▶ [How to complete this task] There is a line below that contains "This screenshot has height=438, width=686.". Please reproduce it and all following lines exactly, through the final one.

** Opening Listed entries block **

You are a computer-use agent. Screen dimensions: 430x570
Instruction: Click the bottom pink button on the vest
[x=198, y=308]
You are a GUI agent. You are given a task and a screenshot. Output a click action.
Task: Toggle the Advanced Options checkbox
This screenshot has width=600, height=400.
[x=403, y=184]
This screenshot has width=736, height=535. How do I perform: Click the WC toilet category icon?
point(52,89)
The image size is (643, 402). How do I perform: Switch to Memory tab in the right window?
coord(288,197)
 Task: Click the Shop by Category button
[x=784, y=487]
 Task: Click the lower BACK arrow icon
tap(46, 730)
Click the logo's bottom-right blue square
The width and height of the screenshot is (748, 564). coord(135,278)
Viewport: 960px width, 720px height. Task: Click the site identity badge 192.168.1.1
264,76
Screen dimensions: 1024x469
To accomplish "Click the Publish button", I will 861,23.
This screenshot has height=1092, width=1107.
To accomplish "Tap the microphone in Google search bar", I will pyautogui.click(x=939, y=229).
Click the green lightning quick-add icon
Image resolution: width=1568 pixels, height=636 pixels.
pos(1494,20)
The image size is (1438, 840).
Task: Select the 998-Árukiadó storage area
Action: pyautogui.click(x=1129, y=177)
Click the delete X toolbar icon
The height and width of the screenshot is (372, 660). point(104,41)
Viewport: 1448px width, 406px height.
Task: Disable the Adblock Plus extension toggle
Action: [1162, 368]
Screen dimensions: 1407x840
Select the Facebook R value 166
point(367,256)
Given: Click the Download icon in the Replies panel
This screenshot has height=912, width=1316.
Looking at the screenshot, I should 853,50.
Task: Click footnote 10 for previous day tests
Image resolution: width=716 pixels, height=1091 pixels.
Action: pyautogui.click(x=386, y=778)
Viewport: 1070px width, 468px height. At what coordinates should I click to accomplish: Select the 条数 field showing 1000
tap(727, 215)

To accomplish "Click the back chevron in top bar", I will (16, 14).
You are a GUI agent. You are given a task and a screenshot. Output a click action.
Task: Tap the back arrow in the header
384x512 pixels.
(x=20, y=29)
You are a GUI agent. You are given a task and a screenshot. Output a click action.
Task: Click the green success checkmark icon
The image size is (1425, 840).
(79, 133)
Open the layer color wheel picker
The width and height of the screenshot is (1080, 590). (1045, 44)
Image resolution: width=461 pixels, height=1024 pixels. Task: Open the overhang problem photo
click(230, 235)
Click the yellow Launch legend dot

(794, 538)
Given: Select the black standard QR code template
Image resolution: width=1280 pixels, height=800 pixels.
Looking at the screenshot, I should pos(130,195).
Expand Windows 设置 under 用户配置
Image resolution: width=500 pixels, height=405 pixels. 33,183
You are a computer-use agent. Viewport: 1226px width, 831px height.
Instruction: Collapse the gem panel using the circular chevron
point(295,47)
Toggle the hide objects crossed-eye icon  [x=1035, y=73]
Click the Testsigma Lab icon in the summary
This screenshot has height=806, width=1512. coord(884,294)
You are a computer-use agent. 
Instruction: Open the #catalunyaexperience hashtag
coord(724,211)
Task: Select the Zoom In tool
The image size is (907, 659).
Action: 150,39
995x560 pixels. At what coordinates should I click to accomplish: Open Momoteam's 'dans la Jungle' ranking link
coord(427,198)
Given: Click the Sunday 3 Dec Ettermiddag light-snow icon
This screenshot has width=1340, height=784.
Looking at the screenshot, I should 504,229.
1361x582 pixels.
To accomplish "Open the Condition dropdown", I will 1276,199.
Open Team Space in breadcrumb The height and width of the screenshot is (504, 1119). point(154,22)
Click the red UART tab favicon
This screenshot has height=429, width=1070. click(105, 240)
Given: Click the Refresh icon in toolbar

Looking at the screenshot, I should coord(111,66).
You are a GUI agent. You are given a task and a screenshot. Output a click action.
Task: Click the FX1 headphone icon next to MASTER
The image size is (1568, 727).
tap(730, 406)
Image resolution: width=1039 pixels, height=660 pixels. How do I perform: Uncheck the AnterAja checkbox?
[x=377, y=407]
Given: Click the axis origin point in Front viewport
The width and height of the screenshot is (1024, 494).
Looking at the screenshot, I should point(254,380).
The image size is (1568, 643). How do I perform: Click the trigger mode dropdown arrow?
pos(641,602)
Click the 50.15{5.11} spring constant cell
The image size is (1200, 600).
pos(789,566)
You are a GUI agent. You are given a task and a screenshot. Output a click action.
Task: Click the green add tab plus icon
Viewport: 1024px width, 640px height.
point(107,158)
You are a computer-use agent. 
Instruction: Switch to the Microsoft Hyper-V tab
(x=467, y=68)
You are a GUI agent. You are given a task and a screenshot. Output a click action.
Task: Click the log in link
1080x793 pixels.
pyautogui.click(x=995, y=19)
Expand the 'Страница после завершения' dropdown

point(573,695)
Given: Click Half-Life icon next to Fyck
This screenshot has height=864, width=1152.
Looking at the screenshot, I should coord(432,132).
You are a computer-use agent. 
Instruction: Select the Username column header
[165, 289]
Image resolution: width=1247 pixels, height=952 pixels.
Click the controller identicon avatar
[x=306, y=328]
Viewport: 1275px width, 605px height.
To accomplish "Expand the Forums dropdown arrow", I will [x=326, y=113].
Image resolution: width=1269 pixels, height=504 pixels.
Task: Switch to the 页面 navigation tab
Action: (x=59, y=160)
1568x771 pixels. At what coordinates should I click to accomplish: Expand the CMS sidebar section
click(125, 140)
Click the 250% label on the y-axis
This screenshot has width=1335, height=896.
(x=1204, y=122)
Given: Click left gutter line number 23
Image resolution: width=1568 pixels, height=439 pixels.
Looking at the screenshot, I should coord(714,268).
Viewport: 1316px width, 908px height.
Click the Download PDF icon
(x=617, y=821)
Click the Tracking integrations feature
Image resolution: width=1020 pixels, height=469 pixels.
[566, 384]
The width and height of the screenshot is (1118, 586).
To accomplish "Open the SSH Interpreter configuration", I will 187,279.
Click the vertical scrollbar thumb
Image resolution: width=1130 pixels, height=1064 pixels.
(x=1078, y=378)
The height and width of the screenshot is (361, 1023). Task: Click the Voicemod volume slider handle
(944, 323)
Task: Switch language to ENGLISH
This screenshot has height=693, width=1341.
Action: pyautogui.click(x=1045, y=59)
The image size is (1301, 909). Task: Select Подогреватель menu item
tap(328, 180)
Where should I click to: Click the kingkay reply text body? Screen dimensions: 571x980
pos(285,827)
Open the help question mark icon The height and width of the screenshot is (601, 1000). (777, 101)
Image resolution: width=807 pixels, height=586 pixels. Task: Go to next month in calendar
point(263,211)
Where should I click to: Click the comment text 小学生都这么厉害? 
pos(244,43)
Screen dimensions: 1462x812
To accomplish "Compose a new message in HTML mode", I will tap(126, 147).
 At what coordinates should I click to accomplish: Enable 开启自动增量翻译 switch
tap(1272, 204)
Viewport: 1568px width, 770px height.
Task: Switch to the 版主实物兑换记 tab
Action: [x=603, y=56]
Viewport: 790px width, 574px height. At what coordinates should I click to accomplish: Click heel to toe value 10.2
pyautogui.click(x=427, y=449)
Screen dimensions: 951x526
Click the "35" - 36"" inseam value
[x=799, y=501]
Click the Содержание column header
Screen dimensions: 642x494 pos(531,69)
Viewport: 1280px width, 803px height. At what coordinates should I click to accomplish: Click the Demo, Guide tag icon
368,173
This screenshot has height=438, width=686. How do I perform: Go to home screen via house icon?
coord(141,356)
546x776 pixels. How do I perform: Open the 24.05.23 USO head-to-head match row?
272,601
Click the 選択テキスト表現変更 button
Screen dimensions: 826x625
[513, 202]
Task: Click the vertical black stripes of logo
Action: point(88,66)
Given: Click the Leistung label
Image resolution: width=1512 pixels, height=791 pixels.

** Closing Listed entries block **

▶ [Task solution]
This screenshot has height=438, width=686. How do I perform: Go to home screen via house icon?
coord(141,356)
546x776 pixels. How do I perform: Open the 24.05.23 USO head-to-head match row?
272,601
Click the 選択テキスト表現変更 button
Screen dimensions: 826x625
[513, 202]
Task: Click the vertical black stripes of logo
Action: point(88,66)
Given: Click the Leistung label
Image resolution: width=1512 pixels, height=791 pixels.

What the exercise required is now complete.